*** Record set Section Begins ***
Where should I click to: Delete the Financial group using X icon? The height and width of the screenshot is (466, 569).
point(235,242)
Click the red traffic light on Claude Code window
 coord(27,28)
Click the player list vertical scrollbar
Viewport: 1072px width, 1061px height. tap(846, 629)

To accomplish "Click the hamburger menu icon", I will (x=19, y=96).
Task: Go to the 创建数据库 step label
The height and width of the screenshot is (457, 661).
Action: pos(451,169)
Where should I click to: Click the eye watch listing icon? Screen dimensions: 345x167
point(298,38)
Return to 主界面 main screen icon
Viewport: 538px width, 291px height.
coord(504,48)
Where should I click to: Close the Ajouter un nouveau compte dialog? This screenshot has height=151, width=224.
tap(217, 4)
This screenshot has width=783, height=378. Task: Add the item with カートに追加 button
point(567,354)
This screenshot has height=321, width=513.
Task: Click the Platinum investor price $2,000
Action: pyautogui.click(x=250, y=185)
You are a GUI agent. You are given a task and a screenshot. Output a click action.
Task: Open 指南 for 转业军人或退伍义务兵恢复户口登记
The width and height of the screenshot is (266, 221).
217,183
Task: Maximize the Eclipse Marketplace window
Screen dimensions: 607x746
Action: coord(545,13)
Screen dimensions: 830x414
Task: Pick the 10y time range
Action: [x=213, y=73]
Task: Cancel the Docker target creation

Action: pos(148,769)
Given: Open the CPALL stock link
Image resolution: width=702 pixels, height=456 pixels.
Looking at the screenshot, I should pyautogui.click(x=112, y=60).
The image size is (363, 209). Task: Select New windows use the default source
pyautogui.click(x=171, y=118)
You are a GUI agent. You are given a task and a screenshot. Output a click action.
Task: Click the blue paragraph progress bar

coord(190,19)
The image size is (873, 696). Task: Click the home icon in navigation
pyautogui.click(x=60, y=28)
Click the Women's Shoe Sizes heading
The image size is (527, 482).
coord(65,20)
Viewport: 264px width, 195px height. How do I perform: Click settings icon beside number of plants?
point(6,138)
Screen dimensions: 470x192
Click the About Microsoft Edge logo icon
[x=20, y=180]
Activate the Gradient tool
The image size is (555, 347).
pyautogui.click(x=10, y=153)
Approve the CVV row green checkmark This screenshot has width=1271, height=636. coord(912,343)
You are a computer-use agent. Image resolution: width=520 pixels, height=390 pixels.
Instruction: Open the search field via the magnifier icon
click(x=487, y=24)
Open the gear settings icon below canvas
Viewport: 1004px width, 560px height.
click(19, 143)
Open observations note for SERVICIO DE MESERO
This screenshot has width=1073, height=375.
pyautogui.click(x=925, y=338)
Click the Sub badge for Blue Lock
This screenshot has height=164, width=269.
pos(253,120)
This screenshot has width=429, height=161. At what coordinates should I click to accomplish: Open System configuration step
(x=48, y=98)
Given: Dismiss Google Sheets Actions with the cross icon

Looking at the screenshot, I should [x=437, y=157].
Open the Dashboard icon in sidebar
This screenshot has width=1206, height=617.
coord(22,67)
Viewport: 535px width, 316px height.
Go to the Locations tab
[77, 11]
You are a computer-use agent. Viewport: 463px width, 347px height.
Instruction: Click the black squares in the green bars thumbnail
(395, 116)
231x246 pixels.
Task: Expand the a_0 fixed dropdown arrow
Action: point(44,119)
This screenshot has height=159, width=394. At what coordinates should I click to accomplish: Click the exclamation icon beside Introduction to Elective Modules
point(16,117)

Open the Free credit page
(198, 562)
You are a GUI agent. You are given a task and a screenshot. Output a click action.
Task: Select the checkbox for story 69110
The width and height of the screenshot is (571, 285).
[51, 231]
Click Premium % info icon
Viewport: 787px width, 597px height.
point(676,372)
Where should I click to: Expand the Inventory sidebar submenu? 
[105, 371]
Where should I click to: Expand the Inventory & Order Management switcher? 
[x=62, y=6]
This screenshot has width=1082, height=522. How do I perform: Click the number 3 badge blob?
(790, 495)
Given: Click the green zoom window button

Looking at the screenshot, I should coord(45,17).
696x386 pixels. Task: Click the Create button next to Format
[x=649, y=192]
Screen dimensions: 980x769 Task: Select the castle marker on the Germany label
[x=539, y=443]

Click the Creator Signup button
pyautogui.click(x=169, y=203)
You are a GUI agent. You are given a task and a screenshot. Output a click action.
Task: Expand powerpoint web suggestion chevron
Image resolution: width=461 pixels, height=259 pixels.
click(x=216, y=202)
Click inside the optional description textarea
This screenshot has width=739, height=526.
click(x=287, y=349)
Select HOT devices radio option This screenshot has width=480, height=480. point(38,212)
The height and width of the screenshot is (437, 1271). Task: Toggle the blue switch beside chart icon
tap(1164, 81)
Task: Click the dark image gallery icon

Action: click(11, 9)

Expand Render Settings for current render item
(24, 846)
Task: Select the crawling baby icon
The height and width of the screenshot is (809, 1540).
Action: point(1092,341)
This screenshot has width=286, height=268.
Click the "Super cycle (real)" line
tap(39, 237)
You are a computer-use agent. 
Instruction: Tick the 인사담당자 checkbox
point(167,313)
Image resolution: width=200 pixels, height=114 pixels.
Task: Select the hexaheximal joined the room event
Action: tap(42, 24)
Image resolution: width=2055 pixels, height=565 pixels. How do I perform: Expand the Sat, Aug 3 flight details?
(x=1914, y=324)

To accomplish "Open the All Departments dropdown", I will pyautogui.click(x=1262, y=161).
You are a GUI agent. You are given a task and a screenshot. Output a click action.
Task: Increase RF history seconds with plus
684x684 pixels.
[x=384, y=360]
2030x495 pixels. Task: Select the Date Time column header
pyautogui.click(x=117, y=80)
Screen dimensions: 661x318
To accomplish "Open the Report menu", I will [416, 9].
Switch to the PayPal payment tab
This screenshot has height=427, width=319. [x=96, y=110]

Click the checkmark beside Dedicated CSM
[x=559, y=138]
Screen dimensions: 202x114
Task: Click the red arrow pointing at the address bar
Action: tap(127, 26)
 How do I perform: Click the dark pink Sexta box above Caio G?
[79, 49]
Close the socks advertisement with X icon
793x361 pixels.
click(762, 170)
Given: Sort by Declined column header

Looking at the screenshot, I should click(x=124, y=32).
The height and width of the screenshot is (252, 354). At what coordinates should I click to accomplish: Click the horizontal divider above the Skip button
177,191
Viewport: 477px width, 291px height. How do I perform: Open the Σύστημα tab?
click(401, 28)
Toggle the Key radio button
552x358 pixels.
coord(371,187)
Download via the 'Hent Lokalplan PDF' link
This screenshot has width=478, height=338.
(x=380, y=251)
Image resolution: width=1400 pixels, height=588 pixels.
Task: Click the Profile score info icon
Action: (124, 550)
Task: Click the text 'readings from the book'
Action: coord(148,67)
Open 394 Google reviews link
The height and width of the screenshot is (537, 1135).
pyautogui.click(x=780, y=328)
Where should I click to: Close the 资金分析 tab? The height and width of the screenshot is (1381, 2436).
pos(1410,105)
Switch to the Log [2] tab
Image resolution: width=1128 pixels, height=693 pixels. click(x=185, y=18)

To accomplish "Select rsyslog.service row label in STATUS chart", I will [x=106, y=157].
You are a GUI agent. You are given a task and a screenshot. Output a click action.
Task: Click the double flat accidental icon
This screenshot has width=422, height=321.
*** Record set Section Ends ***
**Work to complete:**
Which lines in the records above contain the string "will"? Copy them.

**Task response:**
To accomplish "Click the hamburger menu icon", I will (x=19, y=96).
To accomplish "Open the All Departments dropdown", I will pyautogui.click(x=1262, y=161).
To accomplish "Open the Report menu", I will [416, 9].
To accomplish "Select rsyslog.service row label in STATUS chart", I will [x=106, y=157].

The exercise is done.